Nothing but the lines from the start of the records through the line that contains "Download the wordlist via the csv link" is to be copied, and each is to be copied exactly.

- [TASK MATERIAL]
+ + + + + + +

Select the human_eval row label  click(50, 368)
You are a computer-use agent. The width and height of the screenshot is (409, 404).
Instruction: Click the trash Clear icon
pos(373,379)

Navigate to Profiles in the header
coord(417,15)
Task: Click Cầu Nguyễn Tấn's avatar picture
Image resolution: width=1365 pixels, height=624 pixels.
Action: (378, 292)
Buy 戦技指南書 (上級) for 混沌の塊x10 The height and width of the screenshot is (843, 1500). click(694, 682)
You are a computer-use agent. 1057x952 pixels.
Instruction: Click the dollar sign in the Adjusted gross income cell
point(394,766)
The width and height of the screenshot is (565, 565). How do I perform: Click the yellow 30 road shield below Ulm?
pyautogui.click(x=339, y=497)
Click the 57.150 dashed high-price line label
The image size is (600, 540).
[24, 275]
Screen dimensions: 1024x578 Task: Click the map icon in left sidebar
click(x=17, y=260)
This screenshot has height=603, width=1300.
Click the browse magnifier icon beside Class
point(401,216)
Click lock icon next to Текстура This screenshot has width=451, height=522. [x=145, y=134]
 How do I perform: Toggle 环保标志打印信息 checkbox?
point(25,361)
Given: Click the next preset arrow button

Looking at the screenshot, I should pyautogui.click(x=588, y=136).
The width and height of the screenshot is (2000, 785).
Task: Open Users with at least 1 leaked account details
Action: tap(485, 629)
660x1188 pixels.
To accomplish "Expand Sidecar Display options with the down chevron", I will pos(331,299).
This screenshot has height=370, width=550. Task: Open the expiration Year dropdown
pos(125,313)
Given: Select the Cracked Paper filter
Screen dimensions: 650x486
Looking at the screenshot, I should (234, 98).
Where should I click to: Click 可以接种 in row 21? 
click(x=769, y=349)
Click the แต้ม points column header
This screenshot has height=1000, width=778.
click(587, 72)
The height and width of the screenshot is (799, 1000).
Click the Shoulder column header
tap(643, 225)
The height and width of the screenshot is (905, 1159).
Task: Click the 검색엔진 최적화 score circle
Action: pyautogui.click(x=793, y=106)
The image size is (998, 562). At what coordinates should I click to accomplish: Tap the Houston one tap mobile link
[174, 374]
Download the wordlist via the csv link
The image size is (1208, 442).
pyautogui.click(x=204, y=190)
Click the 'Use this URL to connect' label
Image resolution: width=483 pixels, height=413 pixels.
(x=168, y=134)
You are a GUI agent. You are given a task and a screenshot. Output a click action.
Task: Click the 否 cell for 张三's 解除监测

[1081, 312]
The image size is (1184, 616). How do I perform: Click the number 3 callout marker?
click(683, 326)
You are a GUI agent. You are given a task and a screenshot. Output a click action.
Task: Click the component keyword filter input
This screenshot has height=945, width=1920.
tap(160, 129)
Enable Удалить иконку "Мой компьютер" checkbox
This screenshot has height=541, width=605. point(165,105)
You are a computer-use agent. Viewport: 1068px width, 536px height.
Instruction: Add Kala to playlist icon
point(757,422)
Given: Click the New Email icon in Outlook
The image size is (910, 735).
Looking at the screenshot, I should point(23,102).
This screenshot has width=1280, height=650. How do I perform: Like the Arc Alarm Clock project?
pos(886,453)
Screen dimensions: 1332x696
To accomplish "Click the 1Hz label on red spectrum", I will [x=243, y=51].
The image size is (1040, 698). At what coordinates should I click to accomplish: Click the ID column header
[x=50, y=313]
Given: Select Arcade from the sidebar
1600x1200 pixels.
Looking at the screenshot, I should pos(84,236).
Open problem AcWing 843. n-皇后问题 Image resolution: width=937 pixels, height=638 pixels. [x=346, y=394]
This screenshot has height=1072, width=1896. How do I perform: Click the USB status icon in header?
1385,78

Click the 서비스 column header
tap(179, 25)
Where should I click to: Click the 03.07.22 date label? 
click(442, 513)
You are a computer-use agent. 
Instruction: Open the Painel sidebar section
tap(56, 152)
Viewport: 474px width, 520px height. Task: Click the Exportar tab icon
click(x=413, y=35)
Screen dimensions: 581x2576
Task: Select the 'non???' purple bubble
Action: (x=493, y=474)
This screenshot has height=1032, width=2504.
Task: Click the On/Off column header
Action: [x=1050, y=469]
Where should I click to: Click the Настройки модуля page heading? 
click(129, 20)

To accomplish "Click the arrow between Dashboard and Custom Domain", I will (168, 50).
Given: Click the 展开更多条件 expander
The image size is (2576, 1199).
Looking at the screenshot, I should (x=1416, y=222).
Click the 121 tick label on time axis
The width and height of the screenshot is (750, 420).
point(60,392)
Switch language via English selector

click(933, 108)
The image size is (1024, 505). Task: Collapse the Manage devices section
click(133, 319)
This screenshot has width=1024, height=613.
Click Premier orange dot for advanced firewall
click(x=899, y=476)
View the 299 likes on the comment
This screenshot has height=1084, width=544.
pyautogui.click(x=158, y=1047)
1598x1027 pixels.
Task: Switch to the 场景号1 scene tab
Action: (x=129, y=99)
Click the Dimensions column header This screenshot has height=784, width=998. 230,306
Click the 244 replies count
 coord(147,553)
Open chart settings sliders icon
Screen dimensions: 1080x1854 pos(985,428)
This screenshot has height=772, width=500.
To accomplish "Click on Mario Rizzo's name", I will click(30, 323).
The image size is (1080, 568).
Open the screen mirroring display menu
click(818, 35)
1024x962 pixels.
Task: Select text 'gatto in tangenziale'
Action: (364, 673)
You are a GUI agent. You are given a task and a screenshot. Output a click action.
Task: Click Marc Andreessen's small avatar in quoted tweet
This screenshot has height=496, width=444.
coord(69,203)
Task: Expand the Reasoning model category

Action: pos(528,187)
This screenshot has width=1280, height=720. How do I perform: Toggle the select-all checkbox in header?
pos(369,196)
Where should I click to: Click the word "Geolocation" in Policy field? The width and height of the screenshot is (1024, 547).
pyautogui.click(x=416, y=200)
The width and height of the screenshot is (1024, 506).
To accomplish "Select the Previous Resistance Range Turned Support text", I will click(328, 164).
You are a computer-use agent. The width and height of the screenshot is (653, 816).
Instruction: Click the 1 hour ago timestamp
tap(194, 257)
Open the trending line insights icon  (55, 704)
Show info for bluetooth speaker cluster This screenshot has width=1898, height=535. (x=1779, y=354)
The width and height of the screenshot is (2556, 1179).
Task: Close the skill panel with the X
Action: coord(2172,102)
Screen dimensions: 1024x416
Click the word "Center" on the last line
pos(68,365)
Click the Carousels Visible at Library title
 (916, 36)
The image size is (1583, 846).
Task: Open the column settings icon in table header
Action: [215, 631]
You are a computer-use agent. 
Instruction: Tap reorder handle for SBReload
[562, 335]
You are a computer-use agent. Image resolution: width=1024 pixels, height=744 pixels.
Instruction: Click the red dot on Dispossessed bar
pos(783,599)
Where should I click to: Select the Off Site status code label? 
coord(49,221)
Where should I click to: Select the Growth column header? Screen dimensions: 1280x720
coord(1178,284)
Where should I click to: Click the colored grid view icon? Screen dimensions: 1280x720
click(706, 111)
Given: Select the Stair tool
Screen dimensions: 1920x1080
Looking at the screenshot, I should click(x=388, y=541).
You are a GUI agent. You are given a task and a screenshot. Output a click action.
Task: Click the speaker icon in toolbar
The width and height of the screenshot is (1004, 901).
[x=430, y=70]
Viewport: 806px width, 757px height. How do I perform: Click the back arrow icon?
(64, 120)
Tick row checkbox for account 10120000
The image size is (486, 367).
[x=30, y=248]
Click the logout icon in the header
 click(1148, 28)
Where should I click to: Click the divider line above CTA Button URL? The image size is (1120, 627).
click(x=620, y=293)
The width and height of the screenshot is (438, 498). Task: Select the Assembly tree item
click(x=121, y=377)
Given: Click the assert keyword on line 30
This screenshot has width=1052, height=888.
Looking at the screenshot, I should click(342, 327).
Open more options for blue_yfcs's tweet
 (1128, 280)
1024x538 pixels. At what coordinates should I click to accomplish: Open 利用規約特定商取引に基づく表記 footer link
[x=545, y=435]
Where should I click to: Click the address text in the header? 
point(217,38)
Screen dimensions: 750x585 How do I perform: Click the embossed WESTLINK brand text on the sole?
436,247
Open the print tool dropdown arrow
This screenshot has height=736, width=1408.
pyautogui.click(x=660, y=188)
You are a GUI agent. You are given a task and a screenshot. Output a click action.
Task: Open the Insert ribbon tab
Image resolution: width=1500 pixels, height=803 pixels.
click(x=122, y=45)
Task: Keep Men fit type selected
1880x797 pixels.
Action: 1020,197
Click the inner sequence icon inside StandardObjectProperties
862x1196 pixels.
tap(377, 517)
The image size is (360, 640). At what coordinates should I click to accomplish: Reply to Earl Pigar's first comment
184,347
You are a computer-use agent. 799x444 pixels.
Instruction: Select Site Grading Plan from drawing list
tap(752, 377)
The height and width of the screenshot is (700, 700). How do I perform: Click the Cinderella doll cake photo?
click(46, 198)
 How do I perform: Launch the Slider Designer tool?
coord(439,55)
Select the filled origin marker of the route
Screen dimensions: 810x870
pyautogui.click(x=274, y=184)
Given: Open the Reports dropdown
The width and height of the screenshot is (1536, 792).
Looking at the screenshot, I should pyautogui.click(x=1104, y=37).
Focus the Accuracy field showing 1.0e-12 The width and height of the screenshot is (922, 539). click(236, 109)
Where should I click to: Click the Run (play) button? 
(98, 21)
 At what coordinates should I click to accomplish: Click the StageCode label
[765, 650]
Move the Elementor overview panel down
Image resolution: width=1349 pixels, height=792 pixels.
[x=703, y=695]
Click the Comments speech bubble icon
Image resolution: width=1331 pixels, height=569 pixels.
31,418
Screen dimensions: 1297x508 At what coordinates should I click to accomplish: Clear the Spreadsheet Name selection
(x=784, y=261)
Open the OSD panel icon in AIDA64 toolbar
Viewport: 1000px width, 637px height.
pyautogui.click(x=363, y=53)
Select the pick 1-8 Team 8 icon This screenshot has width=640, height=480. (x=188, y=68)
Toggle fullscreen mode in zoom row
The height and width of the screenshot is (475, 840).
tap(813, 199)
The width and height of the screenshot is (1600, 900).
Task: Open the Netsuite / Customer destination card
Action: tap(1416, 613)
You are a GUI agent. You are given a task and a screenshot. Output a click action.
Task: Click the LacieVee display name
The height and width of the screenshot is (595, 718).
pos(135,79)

+ + + + + + +

- [TASK SOLUTION]
Select the human_eval row label  click(50, 368)
You are a computer-use agent. The width and height of the screenshot is (409, 404).
Instruction: Click the trash Clear icon
pos(373,379)

Navigate to Profiles in the header
coord(417,15)
Task: Click Cầu Nguyễn Tấn's avatar picture
Image resolution: width=1365 pixels, height=624 pixels.
Action: (378, 292)
Buy 戦技指南書 (上級) for 混沌の塊x10 The height and width of the screenshot is (843, 1500). click(694, 682)
You are a computer-use agent. 1057x952 pixels.
Instruction: Click the dollar sign in the Adjusted gross income cell
point(394,766)
The width and height of the screenshot is (565, 565). How do I perform: Click the yellow 30 road shield below Ulm?
pyautogui.click(x=339, y=497)
Click the 57.150 dashed high-price line label
The image size is (600, 540).
[24, 275]
Screen dimensions: 1024x578 Task: Click the map icon in left sidebar
click(x=17, y=260)
This screenshot has height=603, width=1300.
Click the browse magnifier icon beside Class
point(401,216)
Click lock icon next to Текстура This screenshot has width=451, height=522. [x=145, y=134]
 How do I perform: Toggle 环保标志打印信息 checkbox?
point(25,361)
Given: Click the next preset arrow button

Looking at the screenshot, I should pyautogui.click(x=588, y=136).
The width and height of the screenshot is (2000, 785).
Task: Open Users with at least 1 leaked account details
Action: tap(485, 629)
660x1188 pixels.
To accomplish "Expand Sidecar Display options with the down chevron", I will pos(331,299).
This screenshot has height=370, width=550. Task: Open the expiration Year dropdown
pos(125,313)
Given: Select the Cracked Paper filter
Screen dimensions: 650x486
Looking at the screenshot, I should (234, 98).
Where should I click to: Click 可以接种 in row 21? 
click(x=769, y=349)
Click the แต้ม points column header
This screenshot has height=1000, width=778.
click(587, 72)
The height and width of the screenshot is (799, 1000).
Click the Shoulder column header
tap(643, 225)
The height and width of the screenshot is (905, 1159).
Task: Click the 검색엔진 최적화 score circle
Action: pyautogui.click(x=793, y=106)
The image size is (998, 562). At what coordinates should I click to accomplish: Tap the Houston one tap mobile link
[174, 374]
Download the wordlist via the csv link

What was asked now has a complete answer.